Pediatric Exclusivity
An additional six months of exclusivity can be added to any existing patent or exclusivity period if the applicant completes pediatric studies in response to a Written Request from the FDA. The agency issues these requests when it determines that pediatric data could produce health benefits for children. Importantly, the six-month extension applies to all of the drug’s existing exclusivities and patents — not just the indication studied in children.21Office of the Law Revision Counsel. 21 USC 355a – Pediatric Studies of Drugs For a blockbuster drug, those six extra months of market protection can be worth hundreds of millions of dollars in revenue.
Post-Approval Obligations
Approval is not the finish line. NDA holders take on significant ongoing responsibilities the moment a drug reaches the market.
The FDA can require post-marketing studies — sometimes called Phase 4 studies — to investigate safety signals that emerged during the review, to study the drug in populations underrepresented in clinical trials, or to verify clinical benefit for drugs granted accelerated approval. These are not optional suggestions. The agency tracks compliance and publicly reports on whether sponsors are meeting their commitments.
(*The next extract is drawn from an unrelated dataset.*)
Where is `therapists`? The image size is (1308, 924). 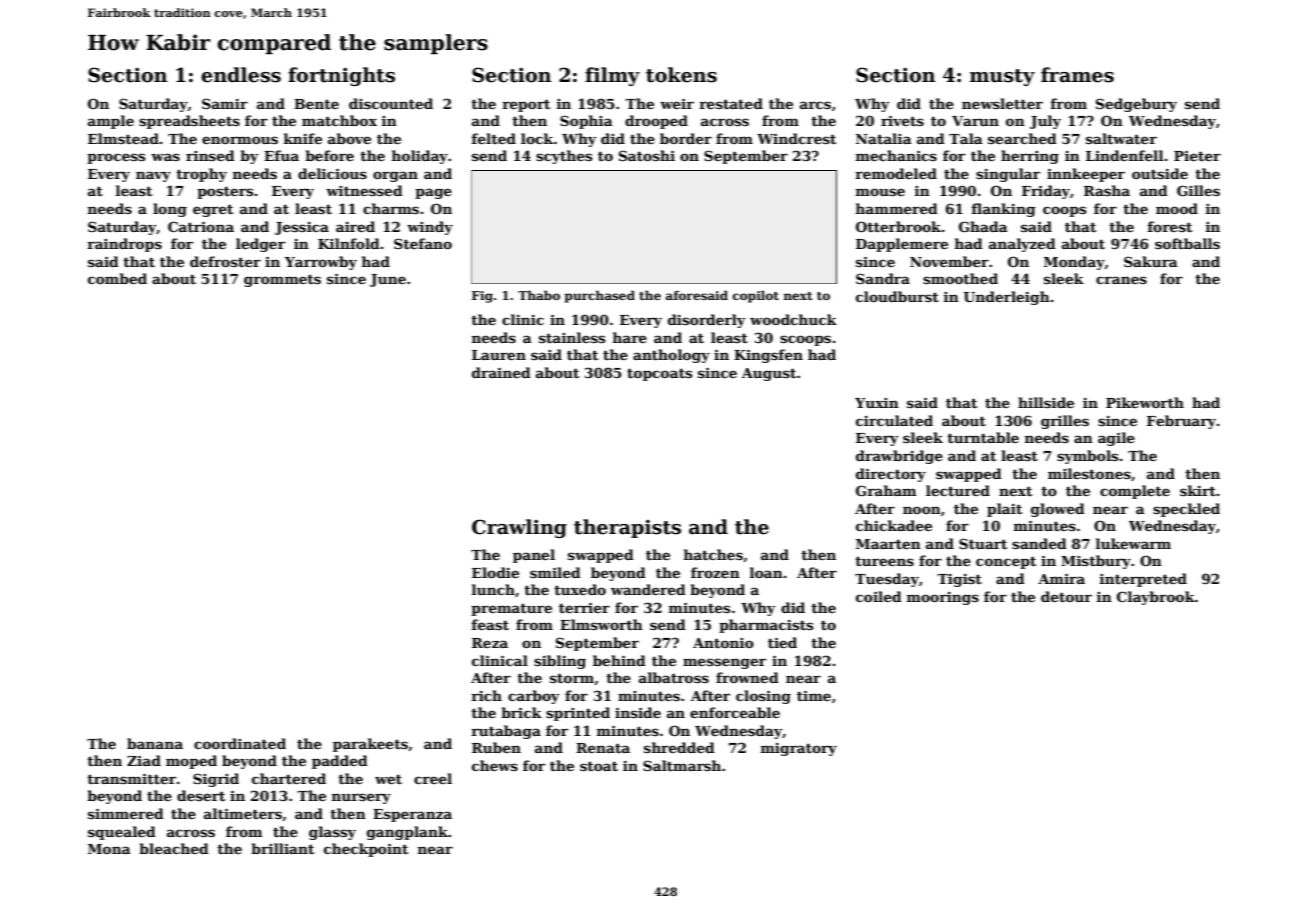
therapists is located at coordinates (627, 528).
All NDA holders must also report adverse events. Serious and unexpected adverse reactions require expedited reporting within 15 days. Less urgent safety information goes into periodic safety reports submitted to the FDA at regular intervals. The purpose is straightforward: clinical trials, no matter how well designed, involve a limited number of patients over a limited time. The real safety profile of a drug only becomes clear once millions of people are taking it.
For drugs with particularly serious risks, the FDA can require a Risk Evaluation and Mitigation Strategy. A REMS might include a medication guide distributed to every patient, communication materials for healthcare providers, or in the most restrictive cases, a program that limits where and how the drug can be dispensed. The FDA considers several factors in deciding whether to require a REMS, including the size of the expected patient population, the seriousness of known adverse events, and whether the drug contains a new molecular entity.22Office of the Law Revision Counsel. 21 US Code 355-1 – Risk Evaluation and Mitigation Strategies
Finally, NDA holders owe annual reports summarizing new safety data, labeling changes, manufacturing updates, and the status of any ongoing post-marketing commitments. Failure to comply with these obligations can result in warning letters, fines, or — in extreme cases — withdrawal of the approval itself.